Companies in the UK and elsewhere face the difficult question of what to do about their historical links to slavery. Ignoring it — as has been the default position for most — is no longer feasible. Company headquarters tend not to have statues of founders which can be pulled down to satisfy protesters. Apologies — a public acknowledgment of what happened in the past and what role that played in a company’s current prosperity — are a necessary first step. That should be followed by a genuine and measurable commitment to programmes to support black and other ethnic minority people, including the one area where companies really can make a difference: training and promotion to senior roles. Despite countless initiatives, ethnic diversity in boardrooms remains low.

Some will go further and call for reparations. There have been several past attempts to force organisations such as Lloyd’s of London to pay up for their past, most of which have come to nothing. In the US, Georgetown University said last year it would pay reparations to the descendants of enslaved people who were sold by Jesuit founders to pay off college debts. Yet working out a system of reparations for modern-day companies would be almost impossibly difficult. The chances of success in any legal case might be easier where direct victims or their descendants can be identified.

For businesses, the focus should be on making sure the sins of the past are not repeated. Companies should ensure they are in no way facilitating modern forms of slavery, such as indentured labour, child labour, or the exploitation of people made possible by repressive regimes. Many companies, including miners that operate in developing countries, are signatories to initiatives that pledge transparency and to preserve human rights. None of this is easy and the prevalence of long and complex supply chains makes it all the more difficult to police.
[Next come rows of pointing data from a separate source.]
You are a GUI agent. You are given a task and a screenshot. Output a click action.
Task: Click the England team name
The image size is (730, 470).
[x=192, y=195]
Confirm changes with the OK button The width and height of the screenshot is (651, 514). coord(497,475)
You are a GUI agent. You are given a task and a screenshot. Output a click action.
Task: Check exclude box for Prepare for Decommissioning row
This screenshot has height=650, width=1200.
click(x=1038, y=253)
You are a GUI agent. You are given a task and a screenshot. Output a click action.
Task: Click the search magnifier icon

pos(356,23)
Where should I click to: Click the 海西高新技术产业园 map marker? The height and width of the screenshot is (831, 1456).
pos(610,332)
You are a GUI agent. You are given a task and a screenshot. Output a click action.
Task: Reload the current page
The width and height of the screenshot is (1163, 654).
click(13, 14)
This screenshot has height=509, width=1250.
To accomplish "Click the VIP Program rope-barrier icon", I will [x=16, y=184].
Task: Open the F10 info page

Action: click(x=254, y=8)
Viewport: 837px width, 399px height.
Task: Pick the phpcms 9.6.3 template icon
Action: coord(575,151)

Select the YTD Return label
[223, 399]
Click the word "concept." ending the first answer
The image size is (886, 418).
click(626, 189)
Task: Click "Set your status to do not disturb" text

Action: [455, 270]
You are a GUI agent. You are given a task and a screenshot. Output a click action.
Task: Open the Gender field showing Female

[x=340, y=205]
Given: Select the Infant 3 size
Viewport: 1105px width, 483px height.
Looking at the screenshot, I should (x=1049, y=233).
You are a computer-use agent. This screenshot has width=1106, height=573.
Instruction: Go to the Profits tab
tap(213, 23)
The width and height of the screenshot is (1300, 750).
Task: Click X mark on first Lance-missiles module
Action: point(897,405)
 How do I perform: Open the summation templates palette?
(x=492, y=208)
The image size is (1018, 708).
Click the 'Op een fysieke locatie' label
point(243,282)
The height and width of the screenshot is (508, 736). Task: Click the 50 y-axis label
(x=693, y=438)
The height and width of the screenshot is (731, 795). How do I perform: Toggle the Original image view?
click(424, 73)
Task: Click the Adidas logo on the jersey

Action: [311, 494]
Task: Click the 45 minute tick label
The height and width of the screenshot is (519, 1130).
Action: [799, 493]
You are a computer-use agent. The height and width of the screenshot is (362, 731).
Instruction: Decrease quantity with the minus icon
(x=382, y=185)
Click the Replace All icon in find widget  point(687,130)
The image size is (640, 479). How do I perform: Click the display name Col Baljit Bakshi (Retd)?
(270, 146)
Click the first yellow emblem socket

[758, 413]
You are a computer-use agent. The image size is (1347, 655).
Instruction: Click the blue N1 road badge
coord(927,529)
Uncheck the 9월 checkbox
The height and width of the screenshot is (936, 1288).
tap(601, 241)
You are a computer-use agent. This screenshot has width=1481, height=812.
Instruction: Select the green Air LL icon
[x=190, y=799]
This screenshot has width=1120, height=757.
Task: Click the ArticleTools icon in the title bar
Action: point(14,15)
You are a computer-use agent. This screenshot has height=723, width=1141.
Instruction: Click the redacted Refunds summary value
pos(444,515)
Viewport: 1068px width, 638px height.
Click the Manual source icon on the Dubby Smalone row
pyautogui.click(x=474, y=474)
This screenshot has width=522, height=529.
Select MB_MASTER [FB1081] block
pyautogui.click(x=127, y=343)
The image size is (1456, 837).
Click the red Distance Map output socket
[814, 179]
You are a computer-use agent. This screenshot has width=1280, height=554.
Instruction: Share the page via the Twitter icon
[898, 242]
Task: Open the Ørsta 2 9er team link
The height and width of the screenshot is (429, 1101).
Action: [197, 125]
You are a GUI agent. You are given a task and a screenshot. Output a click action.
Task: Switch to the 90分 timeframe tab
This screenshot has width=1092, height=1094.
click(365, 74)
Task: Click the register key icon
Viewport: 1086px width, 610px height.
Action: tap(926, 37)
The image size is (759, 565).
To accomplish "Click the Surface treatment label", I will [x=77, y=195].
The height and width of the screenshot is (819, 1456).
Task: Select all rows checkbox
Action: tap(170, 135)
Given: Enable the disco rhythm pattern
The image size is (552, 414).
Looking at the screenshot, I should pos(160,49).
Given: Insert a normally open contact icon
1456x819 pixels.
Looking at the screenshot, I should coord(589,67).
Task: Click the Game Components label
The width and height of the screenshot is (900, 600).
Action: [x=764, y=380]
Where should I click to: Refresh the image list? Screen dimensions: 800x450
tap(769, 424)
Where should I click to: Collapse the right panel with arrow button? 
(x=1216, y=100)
Consumers, too, have a role to play and should recognise that things like cheap fashion or smartphones can come at a cost to someone else. A prominent example was the collapse in 2013 of the Rana Plaza building in Bangladesh, which prompted criticism of western retailers that sourced products from its factories. The mining of cobalt, a metal critical in smartphones and electric cars, has sparked concerns over the use of child labour. Modern-day executives are not to blame for their companies’ past mistakes — but they can be held accountable for what happens today and in the future.